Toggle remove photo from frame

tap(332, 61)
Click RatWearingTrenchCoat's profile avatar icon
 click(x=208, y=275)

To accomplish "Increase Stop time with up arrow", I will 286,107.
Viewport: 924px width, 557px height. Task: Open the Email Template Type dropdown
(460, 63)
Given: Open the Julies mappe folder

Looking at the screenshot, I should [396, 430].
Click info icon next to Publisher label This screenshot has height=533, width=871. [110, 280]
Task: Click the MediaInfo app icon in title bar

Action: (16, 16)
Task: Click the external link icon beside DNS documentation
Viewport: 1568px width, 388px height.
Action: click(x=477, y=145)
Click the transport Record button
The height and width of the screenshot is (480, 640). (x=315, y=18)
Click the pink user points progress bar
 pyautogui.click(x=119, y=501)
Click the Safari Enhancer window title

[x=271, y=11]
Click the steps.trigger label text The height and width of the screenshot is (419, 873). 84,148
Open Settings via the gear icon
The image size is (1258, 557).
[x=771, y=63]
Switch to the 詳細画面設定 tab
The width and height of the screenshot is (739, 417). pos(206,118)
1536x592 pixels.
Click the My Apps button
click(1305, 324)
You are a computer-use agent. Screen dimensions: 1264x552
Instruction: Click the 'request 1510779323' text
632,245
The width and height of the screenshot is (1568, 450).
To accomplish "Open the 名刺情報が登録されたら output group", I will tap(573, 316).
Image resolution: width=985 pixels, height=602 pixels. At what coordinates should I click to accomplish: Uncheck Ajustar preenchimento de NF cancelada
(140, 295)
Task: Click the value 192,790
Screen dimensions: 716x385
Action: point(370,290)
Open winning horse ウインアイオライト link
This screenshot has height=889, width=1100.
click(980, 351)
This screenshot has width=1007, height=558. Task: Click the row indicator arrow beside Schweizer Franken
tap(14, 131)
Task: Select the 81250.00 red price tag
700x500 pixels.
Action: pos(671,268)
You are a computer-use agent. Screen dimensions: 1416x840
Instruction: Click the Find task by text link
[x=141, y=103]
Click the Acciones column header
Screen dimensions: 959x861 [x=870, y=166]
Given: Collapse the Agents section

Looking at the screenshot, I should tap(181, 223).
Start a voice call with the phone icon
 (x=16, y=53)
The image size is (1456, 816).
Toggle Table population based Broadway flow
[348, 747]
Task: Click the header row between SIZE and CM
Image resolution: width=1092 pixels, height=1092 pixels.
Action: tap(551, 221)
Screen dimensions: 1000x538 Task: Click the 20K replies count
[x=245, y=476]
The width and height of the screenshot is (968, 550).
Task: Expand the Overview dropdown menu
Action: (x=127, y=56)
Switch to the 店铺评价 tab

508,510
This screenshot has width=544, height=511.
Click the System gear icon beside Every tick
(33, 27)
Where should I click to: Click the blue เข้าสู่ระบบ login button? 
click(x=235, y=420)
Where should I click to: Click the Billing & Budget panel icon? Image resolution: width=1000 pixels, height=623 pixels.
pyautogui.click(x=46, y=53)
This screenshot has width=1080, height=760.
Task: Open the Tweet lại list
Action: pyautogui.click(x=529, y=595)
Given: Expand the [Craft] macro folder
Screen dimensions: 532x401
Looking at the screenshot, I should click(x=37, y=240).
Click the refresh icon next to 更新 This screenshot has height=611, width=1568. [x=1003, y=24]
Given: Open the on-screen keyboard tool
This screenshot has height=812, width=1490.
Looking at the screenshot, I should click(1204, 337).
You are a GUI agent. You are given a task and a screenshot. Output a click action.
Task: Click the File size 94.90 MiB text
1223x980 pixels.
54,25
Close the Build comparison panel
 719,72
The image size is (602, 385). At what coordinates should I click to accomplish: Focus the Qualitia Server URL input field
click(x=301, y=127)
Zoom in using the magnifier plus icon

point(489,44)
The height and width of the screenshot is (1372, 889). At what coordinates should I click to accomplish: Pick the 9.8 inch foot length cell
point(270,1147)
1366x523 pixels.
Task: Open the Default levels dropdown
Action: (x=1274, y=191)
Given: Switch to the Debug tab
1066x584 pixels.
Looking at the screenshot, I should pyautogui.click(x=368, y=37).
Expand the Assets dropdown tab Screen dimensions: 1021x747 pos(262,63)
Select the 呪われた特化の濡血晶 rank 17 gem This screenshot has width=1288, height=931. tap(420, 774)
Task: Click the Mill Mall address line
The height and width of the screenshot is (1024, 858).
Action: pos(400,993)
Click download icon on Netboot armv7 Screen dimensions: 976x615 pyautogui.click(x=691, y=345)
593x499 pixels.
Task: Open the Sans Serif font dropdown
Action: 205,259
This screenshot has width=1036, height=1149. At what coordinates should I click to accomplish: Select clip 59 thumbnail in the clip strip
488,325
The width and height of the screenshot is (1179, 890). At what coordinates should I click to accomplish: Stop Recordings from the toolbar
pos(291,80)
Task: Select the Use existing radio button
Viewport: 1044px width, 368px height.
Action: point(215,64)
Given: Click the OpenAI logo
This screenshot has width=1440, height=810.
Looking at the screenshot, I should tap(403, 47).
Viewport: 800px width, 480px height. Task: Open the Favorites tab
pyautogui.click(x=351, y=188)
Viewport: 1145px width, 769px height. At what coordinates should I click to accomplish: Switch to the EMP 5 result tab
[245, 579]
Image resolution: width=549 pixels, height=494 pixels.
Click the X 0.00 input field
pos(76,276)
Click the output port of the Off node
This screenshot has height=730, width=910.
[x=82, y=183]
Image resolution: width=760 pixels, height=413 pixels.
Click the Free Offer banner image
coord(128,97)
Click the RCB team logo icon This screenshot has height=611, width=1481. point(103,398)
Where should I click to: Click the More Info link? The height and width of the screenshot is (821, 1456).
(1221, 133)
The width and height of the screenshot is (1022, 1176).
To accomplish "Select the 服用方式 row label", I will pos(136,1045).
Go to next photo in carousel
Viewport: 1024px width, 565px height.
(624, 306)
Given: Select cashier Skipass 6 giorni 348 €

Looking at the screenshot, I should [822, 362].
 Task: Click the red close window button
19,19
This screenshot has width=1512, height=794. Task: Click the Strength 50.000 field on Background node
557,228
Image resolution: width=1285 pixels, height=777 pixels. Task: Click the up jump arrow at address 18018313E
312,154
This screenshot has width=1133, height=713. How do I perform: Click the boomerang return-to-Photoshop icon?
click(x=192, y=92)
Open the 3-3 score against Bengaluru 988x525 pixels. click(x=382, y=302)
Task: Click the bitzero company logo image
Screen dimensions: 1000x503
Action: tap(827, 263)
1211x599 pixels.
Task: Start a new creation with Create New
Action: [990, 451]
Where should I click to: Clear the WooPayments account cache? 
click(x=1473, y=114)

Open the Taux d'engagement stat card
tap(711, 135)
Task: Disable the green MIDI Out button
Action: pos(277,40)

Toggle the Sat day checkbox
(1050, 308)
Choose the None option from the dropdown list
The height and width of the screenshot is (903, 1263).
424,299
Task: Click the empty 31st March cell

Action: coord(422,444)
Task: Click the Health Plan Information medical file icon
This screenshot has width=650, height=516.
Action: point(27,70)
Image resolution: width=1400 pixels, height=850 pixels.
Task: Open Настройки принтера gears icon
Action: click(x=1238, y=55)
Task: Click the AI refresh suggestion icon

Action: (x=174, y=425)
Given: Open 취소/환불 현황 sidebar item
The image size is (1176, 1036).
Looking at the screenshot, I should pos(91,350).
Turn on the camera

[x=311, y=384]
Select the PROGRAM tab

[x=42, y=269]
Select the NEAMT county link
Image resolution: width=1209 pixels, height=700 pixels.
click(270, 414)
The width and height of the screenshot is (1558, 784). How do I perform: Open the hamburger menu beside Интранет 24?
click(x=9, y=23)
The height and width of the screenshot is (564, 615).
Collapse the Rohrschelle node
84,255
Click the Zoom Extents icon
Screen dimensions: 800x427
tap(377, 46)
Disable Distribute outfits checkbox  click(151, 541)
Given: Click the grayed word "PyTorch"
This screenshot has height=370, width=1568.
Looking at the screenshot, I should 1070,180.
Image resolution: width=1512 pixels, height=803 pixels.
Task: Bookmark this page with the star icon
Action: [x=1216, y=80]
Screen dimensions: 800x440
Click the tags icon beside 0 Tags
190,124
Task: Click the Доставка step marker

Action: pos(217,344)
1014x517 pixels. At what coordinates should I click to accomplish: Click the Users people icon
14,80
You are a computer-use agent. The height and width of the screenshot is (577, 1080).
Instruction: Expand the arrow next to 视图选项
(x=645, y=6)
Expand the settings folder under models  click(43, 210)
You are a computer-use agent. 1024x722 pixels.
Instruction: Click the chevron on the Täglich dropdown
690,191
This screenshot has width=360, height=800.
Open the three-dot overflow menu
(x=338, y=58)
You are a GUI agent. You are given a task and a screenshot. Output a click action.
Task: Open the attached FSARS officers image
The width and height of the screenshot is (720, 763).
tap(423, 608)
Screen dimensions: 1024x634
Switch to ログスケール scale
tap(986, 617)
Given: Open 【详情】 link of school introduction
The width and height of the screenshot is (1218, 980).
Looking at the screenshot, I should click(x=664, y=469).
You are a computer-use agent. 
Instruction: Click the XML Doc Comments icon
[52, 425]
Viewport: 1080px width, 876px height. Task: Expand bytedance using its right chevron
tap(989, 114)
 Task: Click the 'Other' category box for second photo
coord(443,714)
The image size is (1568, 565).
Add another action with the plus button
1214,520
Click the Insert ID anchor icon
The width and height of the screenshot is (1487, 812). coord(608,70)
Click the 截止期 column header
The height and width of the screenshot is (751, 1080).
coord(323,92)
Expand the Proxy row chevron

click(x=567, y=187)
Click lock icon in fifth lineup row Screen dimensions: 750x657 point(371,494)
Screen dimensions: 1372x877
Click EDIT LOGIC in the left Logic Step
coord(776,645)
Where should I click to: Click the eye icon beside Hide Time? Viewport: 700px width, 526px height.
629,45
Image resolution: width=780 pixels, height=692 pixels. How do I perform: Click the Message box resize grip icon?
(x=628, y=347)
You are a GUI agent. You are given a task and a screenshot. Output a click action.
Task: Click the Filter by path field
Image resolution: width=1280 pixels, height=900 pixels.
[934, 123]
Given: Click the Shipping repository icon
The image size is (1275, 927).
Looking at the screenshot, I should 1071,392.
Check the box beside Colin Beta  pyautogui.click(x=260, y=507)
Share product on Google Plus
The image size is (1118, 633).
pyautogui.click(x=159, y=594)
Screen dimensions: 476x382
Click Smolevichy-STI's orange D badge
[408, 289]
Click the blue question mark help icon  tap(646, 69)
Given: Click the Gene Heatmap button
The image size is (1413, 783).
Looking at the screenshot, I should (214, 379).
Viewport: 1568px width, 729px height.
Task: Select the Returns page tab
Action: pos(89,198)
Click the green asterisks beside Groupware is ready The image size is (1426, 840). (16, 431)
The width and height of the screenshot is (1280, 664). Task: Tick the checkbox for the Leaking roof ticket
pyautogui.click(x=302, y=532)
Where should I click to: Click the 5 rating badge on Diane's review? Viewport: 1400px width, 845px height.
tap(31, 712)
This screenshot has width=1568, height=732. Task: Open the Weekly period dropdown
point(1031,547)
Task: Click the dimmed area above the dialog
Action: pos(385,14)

------------------------------------

=== About this exercise ===
Count how many lines in the data contain the word "logo". Reply with that number only.

=== Written response ===
3